Alice Berners-Lee:  Calibration is the idea that the probability that you are assigning is actually representative of that true probability. One of the important takeaways from any model that we deliver is that you can list the probabilities from highest to lowest and then that’s the customer’s priority list, assuming they have no other concerns beyond probability of lead. And that list could be from 0.98 to 0.02, but it could also be from 0.5 to 0.2 and you wouldn’t care because it is just the highest priority to the lowest priority. But if you care about what that probability means, then you care whether those top ones are a 98% chance versus a 50% chance. So you can see how calibration is really relevant for our customers, especially related to compliance for their Service Line Inventories.

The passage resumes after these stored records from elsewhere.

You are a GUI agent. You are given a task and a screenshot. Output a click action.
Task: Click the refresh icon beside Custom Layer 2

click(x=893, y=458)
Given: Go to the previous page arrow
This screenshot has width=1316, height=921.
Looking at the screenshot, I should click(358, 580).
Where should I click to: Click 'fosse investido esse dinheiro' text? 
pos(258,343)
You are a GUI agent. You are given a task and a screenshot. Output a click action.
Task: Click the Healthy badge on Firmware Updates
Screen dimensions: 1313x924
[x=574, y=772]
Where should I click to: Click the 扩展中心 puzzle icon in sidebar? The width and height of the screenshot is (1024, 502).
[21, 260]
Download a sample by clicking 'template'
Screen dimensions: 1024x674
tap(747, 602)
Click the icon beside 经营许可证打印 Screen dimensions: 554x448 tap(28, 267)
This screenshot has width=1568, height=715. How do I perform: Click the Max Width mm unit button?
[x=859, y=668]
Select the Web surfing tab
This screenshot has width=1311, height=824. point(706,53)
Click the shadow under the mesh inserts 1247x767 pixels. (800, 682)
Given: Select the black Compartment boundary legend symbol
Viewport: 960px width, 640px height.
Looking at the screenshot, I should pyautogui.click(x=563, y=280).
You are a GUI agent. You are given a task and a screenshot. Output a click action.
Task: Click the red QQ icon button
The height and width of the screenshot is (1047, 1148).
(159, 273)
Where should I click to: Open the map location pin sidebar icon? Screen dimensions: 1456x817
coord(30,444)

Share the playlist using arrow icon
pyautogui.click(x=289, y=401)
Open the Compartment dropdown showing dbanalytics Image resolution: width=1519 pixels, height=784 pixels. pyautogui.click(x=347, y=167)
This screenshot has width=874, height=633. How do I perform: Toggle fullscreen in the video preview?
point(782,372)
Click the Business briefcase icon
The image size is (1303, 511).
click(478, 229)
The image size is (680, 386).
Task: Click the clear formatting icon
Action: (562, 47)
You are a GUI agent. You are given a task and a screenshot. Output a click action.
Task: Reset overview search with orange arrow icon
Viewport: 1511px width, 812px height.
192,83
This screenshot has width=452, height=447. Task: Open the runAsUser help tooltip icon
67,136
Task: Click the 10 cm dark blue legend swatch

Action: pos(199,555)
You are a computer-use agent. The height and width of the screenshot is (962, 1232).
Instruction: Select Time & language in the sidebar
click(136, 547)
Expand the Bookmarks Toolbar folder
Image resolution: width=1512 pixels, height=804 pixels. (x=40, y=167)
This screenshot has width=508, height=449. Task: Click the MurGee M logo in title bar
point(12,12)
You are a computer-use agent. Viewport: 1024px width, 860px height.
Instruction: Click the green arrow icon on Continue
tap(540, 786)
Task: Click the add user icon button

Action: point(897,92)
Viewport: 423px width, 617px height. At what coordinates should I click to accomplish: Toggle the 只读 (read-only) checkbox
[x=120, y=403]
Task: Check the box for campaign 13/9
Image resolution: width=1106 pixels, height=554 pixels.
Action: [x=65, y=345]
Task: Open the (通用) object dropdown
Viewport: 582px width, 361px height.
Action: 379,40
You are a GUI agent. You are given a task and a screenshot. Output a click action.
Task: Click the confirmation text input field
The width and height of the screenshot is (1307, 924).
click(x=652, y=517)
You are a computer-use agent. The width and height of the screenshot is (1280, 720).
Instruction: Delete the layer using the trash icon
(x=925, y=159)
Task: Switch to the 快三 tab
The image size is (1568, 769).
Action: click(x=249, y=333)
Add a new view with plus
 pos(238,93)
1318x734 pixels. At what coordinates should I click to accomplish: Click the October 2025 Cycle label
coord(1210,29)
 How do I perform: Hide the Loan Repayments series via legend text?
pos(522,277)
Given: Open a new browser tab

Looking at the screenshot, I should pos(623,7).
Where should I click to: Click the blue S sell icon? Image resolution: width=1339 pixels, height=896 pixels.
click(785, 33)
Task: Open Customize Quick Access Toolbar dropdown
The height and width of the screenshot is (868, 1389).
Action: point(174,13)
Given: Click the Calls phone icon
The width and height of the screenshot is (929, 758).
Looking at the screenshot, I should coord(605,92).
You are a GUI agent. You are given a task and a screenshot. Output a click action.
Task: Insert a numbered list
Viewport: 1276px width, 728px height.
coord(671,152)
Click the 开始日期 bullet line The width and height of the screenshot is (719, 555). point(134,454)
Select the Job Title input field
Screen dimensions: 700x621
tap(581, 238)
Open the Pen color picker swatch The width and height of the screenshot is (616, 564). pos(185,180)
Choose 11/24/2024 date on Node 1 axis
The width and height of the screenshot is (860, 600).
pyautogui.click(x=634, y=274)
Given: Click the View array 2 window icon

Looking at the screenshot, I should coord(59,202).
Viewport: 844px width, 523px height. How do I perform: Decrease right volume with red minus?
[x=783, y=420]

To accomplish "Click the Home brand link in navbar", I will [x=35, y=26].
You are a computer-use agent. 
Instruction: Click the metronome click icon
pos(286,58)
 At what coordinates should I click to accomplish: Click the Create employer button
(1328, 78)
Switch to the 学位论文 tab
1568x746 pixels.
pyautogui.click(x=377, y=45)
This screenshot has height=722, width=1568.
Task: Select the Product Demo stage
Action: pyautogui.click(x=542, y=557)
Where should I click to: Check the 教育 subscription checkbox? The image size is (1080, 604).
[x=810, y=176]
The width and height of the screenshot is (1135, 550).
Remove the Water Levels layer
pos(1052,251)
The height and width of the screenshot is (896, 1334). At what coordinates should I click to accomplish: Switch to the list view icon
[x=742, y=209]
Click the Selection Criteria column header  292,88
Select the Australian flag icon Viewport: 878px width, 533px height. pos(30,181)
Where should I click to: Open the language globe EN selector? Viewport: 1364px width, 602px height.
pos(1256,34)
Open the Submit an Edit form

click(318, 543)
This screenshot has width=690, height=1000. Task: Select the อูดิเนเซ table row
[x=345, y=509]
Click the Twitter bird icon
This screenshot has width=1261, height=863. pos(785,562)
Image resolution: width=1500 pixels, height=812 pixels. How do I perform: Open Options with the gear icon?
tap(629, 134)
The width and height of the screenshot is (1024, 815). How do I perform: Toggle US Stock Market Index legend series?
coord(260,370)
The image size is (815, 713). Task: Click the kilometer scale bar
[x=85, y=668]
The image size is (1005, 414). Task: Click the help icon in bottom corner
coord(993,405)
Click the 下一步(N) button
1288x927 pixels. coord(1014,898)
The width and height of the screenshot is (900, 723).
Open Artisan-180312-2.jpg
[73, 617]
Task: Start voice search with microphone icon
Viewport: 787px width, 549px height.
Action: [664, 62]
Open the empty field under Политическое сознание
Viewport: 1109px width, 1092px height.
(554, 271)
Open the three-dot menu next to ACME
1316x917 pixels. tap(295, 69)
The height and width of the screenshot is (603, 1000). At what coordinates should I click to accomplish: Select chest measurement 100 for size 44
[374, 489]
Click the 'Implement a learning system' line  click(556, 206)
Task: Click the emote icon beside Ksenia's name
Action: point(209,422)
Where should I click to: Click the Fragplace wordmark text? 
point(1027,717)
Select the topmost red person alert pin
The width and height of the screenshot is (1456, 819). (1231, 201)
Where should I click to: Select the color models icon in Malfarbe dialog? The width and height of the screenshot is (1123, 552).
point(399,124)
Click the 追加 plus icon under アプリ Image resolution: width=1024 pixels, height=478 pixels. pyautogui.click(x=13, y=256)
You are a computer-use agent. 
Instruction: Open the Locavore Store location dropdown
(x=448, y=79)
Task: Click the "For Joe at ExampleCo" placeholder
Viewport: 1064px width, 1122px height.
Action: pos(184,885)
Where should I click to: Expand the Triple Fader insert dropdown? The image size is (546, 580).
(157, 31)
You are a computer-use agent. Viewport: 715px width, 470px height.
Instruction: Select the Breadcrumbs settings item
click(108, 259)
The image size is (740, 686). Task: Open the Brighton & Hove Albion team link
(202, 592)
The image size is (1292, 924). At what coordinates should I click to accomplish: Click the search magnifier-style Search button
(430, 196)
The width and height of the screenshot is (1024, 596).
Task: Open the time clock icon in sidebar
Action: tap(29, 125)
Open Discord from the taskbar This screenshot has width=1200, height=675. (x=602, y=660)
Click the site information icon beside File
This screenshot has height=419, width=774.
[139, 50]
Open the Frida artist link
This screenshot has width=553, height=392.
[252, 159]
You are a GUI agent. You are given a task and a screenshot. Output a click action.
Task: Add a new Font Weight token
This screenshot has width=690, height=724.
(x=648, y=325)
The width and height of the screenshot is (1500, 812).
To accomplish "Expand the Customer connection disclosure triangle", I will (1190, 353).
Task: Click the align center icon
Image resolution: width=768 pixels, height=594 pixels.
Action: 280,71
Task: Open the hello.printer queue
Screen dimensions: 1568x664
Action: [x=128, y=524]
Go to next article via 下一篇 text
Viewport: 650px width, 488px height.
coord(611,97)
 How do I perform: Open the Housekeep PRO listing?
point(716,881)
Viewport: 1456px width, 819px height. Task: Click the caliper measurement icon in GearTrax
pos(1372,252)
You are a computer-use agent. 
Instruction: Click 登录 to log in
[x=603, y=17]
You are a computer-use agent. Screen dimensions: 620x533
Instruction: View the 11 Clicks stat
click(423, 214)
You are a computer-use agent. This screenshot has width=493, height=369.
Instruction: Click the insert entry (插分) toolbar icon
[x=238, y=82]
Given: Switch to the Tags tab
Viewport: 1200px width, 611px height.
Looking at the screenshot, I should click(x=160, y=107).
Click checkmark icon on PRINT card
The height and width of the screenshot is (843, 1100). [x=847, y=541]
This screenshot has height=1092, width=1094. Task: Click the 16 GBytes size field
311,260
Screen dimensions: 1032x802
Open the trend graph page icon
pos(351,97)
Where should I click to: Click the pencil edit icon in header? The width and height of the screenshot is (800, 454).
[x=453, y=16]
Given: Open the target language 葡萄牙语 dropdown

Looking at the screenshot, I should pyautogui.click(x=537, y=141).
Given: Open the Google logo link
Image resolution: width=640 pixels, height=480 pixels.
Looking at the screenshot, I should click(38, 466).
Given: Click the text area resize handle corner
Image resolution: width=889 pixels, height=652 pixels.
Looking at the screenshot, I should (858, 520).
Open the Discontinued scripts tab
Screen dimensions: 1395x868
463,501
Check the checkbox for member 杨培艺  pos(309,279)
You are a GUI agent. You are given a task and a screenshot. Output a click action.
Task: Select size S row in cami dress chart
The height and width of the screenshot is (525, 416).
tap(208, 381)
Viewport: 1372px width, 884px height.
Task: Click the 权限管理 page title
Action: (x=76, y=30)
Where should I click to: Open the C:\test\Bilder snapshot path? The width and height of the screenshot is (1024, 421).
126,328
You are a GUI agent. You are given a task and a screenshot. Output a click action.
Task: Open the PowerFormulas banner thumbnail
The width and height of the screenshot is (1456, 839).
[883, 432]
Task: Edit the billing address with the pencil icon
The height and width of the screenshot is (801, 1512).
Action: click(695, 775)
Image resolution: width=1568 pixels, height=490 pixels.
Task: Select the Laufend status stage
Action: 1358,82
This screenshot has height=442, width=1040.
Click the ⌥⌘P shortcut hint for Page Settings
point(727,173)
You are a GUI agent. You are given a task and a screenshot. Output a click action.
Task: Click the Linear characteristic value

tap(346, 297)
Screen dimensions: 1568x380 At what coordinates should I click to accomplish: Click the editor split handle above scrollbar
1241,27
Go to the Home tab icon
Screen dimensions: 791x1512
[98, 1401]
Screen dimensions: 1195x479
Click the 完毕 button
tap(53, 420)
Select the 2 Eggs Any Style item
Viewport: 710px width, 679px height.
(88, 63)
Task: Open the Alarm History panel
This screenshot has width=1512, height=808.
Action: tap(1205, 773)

For example, say you take 10 houses that have a probability of 0.1, only 1 in 10 of them should have a lead service line. Not 0 in 10, and not 2 in 10. So if you take a group of 50 houses that have a 0.5 probability of lead, 25 of them should have lead. So we look at these curves to see if the model is over predicting or under predicting. And you can have non-linearities in there, too. When you have a good model, you should have a good match across lots of iterations of this type of sampling that the probability you assign a single point, on average, turns out to be true across a lot of points.

But you have to look at the average. If a home has 0.6 likelihood of lead and then you dig and it isn’t lead, that prediction can still be very accurate if you look at 9 more homes that have a 0.6 predicted likelihood of lead and, across all 10, 6 of them are actually lead. So you have to look at large groups of predictions lots of times to get lots of different samples to really assess calibration.

Elana Fox: This leads me right to my next question. What do you wish water systems better understood about accuracy in our work?

Alice Berners-Lee:  It is helpful when customers have specific concerns that then, when we hear about it from them, we hear a metric. 

Recall, to me, seems like a metric that a lot of customers care about because we don’t want to leave lead in the ground. But sometimes customers will say something that makes me realize, oh they’re actually really worried about the false positive rate; they don’t want to dig up anything that isn’t lead. So then you know to keep a close eye on that.

The more specifically a customer can talk about what they are going to use the model for and what their priorities are, the more we understand their needs and are able to give them metrics to help them understand where they are at in regards to what they are specifically worried about. This is a much more meaningful way for us to engage with our customers than when they just ask “what is the accuracy of the model going to be?”